Stored records:
:::

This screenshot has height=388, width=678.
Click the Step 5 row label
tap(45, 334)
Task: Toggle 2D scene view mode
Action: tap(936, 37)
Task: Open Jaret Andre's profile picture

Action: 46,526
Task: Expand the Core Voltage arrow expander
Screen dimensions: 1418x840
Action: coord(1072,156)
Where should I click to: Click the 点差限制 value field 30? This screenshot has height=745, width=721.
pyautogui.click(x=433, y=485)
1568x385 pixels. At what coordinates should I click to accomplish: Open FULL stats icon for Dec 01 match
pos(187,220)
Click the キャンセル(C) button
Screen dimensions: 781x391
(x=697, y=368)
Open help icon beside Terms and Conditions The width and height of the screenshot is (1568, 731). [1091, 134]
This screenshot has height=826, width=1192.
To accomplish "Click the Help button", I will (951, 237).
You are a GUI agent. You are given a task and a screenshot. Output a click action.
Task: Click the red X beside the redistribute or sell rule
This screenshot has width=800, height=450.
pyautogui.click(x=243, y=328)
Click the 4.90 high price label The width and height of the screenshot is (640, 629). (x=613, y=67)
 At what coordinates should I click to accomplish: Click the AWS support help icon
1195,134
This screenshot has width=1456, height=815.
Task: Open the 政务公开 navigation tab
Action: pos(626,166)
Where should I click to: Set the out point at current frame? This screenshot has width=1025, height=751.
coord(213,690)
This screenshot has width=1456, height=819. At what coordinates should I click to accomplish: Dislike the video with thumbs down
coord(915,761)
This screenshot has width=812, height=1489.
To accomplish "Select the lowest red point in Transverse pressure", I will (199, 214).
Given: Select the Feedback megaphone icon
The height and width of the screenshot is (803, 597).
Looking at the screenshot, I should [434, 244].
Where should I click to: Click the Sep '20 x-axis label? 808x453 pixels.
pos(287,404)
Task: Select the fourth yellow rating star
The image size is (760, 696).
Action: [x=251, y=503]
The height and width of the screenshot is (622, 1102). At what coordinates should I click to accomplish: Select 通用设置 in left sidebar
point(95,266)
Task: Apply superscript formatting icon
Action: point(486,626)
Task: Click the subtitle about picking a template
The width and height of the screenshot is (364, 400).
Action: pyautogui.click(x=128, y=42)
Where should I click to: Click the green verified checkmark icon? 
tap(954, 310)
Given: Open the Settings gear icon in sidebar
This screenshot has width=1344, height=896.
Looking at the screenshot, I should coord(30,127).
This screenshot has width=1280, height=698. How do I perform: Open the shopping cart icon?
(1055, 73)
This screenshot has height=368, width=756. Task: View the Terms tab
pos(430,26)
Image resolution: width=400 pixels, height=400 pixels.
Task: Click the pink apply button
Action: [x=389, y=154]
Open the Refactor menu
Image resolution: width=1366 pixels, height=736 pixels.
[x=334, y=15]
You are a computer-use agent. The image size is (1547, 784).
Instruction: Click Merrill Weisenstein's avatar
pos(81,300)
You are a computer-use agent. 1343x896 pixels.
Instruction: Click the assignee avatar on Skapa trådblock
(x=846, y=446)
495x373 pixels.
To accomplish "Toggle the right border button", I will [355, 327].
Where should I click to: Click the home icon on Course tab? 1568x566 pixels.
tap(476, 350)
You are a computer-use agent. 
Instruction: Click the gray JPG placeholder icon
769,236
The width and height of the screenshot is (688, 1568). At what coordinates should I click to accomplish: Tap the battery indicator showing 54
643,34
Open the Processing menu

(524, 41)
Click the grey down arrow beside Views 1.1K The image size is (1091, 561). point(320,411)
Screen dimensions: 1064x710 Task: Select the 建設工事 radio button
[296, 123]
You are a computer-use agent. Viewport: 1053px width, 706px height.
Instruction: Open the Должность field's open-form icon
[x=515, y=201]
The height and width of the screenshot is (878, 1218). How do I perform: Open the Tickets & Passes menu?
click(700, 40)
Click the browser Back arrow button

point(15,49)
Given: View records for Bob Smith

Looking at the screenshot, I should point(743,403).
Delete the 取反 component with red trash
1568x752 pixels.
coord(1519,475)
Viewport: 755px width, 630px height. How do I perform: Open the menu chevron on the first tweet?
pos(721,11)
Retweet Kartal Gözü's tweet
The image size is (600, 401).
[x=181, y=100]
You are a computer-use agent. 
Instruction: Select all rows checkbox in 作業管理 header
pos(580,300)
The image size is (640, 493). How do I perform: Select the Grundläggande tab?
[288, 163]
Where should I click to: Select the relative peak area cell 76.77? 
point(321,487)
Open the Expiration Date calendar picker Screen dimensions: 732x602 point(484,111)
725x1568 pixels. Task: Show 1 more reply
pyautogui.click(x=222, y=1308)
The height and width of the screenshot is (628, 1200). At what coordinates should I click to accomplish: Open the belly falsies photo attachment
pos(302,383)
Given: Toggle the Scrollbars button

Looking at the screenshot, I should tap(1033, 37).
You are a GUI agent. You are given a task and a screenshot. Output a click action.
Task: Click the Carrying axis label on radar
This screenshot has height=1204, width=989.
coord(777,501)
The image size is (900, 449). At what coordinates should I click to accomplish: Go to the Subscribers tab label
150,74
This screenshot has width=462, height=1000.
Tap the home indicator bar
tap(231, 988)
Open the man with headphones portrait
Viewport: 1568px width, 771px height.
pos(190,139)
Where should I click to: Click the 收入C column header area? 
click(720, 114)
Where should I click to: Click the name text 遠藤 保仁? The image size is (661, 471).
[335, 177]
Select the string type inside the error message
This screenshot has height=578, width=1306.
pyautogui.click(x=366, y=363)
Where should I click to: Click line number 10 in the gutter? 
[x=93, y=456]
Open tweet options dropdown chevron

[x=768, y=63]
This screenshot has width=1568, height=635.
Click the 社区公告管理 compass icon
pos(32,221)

:::

• **WHAT THE EXERCISE ASKS**:
Repeat the items word for word, beginning at the line that contains "This screenshot has width=462, height=1000." and continuing through the end of the items, with both ends included.

• **FULL SOLUTION**:
This screenshot has width=462, height=1000.
Tap the home indicator bar
tap(231, 988)
Open the man with headphones portrait
Viewport: 1568px width, 771px height.
pos(190,139)
Where should I click to: Click the 收入C column header area? 
click(720, 114)
Where should I click to: Click the name text 遠藤 保仁? The image size is (661, 471).
[335, 177]
Select the string type inside the error message
This screenshot has height=578, width=1306.
pyautogui.click(x=366, y=363)
Where should I click to: Click line number 10 in the gutter? 
[x=93, y=456]
Open tweet options dropdown chevron

[x=768, y=63]
This screenshot has width=1568, height=635.
Click the 社区公告管理 compass icon
pos(32,221)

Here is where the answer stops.